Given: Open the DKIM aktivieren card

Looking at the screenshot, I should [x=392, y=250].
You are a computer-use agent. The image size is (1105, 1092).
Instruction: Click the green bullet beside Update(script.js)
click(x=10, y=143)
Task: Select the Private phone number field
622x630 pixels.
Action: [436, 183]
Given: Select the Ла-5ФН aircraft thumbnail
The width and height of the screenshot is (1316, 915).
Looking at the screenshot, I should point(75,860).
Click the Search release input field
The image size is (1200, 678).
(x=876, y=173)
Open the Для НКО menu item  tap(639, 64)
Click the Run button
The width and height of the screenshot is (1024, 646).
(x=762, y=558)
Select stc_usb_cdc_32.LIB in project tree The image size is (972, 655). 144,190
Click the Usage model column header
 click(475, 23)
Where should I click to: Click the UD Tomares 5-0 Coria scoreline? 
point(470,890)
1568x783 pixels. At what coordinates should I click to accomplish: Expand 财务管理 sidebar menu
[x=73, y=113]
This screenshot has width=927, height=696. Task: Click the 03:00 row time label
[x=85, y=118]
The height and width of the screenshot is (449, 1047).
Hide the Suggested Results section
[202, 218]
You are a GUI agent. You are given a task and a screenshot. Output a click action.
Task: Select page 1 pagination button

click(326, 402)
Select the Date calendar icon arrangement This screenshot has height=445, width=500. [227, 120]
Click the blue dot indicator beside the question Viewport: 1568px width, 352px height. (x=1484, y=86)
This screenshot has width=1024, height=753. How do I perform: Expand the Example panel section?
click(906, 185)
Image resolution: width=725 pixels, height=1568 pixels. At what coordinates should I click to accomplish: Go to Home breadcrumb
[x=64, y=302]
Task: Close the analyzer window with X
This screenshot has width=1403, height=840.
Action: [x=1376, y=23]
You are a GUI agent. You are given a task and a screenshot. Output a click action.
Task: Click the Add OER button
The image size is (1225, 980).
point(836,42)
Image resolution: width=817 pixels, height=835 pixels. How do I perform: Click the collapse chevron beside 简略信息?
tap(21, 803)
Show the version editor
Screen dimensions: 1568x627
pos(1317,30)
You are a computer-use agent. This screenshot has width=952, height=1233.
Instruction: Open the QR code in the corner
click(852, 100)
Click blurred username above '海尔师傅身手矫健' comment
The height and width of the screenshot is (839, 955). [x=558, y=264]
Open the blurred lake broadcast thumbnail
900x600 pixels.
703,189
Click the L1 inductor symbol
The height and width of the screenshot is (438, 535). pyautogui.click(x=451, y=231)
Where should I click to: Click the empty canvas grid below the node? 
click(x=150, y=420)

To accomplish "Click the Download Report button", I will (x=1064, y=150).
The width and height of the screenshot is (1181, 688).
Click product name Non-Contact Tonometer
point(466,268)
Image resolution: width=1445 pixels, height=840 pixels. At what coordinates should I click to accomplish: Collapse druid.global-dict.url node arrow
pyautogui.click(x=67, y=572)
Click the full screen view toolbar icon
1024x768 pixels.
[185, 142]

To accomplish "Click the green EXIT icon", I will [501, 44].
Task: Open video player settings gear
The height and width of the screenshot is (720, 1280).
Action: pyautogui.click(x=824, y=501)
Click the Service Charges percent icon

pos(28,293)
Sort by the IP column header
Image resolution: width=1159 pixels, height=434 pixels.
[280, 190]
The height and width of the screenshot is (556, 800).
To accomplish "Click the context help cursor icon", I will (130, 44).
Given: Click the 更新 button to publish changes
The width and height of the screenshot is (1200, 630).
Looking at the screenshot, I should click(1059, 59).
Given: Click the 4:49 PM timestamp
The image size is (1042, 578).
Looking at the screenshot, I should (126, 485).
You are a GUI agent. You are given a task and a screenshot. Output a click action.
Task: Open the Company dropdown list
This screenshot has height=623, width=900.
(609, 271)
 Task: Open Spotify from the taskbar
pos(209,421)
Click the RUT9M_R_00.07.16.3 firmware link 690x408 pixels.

_What is being asked:_ Go through the records above and copy each line where "field" is found.

_Output for this task:_
Task: Select the Private phone number field
Click the Search release input field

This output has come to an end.